The sermons we saw scattered around the Internet last month were for the private consumption of his congregation, not for the general population. Still, I find very little to disagree with Rev. Wright about. Oprah obviously earned her wings in Rev. Wright's church and flew away to greater things. Since Obama claims to have not heard these sermons, he obviously flew away too as soon as his wings would carry him. This is not a denunciation of Wright, this is confirmation of his ability to empower black people, giving them the courage to move on to better things.

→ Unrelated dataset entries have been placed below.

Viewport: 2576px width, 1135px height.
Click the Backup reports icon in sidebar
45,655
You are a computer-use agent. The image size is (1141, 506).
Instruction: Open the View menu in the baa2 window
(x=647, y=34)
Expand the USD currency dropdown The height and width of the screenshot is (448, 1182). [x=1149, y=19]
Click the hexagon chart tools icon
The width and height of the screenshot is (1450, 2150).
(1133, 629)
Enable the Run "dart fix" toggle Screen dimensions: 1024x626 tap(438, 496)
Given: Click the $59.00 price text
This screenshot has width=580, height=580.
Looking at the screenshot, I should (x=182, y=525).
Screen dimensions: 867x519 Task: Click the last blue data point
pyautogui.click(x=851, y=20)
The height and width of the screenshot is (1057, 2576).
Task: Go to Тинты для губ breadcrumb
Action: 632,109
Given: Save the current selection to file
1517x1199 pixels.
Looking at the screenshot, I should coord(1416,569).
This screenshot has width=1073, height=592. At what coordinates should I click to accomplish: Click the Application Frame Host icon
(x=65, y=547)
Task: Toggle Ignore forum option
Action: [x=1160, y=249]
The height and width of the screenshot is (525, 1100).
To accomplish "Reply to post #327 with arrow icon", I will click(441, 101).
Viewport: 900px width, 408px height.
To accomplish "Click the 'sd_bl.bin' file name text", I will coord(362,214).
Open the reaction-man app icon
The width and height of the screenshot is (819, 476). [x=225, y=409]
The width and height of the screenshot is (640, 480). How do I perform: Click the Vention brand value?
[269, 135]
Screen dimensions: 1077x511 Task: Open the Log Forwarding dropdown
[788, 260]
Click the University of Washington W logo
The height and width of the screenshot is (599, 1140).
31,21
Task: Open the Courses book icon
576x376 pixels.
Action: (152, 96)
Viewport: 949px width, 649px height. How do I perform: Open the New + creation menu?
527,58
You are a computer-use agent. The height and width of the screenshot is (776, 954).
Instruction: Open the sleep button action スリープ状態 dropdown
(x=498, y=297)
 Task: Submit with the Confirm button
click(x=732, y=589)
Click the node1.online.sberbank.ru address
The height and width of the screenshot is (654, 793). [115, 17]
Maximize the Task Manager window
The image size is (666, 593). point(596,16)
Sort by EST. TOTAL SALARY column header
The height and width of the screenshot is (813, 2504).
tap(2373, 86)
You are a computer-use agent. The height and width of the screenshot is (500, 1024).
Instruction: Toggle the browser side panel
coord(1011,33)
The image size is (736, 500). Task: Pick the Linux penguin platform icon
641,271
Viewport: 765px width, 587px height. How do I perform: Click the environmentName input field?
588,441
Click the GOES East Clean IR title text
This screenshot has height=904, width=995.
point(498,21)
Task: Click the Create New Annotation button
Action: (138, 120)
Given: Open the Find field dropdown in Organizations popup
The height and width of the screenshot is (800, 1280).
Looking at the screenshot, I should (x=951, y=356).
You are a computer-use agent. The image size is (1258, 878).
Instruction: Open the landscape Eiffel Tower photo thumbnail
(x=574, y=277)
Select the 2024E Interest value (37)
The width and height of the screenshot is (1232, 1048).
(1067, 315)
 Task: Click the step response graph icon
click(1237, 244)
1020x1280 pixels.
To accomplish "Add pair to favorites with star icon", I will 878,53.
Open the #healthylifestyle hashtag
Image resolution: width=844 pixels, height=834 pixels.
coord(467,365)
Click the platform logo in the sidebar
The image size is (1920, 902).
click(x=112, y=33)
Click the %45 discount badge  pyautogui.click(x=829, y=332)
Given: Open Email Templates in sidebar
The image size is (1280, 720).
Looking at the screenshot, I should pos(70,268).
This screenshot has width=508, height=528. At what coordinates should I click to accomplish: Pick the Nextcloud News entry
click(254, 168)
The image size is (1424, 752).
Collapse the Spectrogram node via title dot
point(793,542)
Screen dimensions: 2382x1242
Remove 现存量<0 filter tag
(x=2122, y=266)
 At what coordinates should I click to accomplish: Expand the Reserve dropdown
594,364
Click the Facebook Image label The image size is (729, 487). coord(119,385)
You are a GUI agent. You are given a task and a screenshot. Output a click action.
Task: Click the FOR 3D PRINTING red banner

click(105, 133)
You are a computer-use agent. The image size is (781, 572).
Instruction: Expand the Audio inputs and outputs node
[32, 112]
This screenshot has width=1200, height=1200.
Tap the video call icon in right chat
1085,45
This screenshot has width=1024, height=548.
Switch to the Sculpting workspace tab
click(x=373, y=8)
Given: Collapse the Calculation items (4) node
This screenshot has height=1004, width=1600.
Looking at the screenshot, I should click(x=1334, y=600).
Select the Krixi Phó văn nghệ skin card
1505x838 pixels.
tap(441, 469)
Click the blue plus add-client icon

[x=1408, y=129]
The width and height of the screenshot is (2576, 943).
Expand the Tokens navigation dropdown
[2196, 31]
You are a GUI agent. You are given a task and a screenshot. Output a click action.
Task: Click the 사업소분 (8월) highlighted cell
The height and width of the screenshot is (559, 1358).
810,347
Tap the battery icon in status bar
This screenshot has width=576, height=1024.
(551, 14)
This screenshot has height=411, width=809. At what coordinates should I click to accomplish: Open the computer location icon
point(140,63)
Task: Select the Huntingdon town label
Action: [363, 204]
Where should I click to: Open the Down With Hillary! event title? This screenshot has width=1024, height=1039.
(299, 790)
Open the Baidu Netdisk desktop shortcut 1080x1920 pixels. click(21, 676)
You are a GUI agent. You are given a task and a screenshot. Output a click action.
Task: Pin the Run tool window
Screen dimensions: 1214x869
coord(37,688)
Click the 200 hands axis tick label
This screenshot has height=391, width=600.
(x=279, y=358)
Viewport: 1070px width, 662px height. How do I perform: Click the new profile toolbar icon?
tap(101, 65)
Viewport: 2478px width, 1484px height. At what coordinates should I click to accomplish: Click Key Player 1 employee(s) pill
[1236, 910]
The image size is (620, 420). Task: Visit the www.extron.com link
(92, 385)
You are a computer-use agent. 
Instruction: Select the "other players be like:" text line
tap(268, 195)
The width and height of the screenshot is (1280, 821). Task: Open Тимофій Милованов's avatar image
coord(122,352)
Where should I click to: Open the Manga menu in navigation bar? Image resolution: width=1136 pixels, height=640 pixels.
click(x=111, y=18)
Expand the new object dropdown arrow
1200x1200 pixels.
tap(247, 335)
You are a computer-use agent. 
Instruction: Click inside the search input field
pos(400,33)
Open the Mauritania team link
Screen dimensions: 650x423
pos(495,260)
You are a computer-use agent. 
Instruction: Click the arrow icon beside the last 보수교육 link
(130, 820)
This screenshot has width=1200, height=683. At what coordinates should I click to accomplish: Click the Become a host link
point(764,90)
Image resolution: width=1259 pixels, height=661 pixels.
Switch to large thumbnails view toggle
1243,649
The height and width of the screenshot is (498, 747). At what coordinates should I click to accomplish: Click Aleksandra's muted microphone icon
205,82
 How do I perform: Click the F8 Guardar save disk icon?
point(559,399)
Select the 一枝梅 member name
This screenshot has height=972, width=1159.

Rich and Brummett as smart as they are apparently are unable to understand what they see and hear or they wouldn't keep making the mistake of saying Wright God damned America. My IQ is probably 69 and yet I am able to follow the sermon and see that Wright is saying that God is damning America because to this very minute our government continues to mettle in the affairs of other countries, selling weapons to kill their neighbors, supporting one dictator over another, helping to bring about death and misery for millions who wind up hating America. Our terrorists are called a coalition, theirs are just called terrorists, It's as true as the sun that rose over your house this morning. 9-11 was blow back from a century of our American government sticking their nose in other people's business.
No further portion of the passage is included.